Answer： (i) π/3 (ii) 2π/3 (iii) 3π/4 (iv) π/3 (v) π/5 (vi) π/3 (vii) 3π/4 (viii) π/6

Explain This is a question about understanding how the "inverse secant" function (sec^-1) works, especially when it's paired with the "secant" function (sec). The key thing to remember is that sec^-1 always gives an angle between 0 and pi (which is 180 degrees), but it can't be pi/2 (90 degrees).
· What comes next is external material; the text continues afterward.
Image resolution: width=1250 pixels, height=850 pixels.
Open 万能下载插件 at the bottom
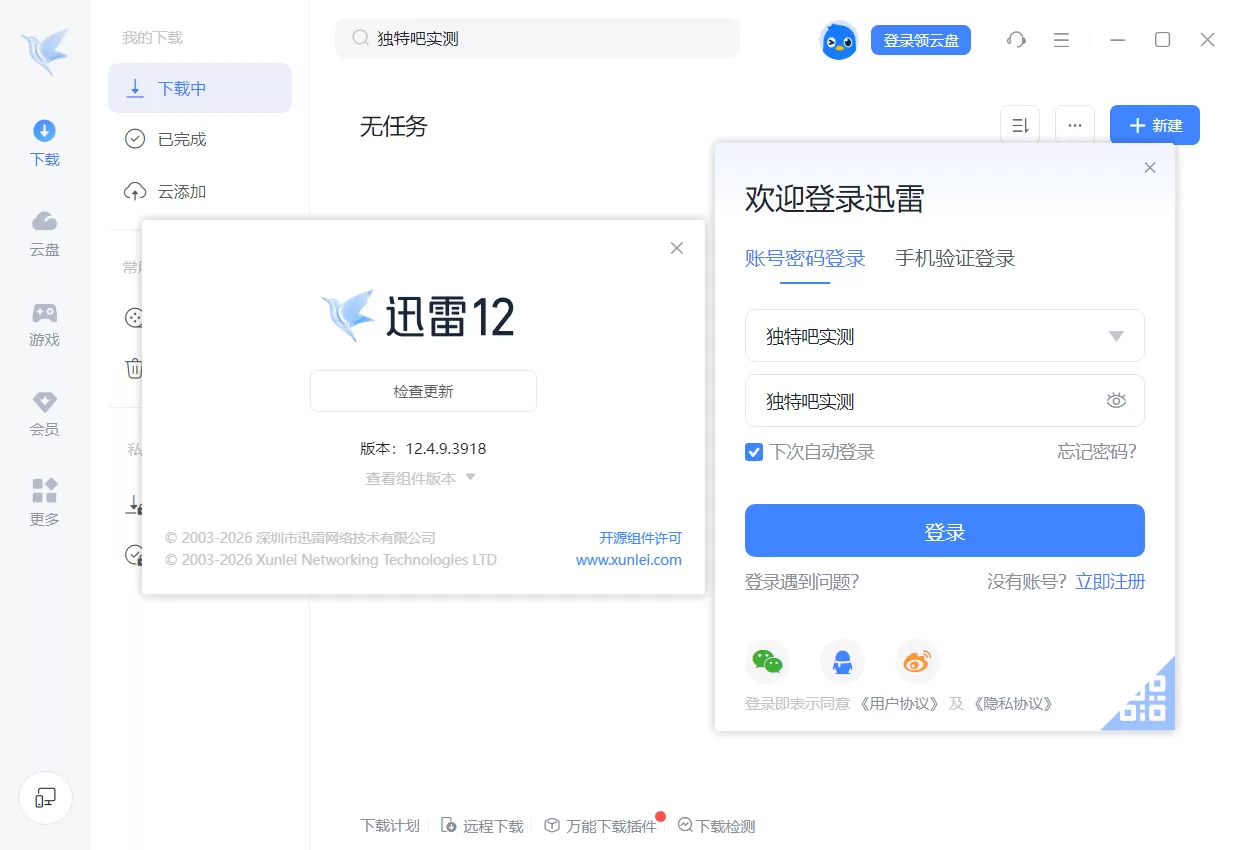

So, for sec^-1(sec x), we need to find an angle in that special range that has the same secant value as x.

The solving step is: First, I need to remember that sec^-1(sec x) isn't always just x! The answer has to be an angle between 0 and π (or 0 and 180 degrees), and it can't be π/2 (90 degrees). This is the "special range" for sec^-1.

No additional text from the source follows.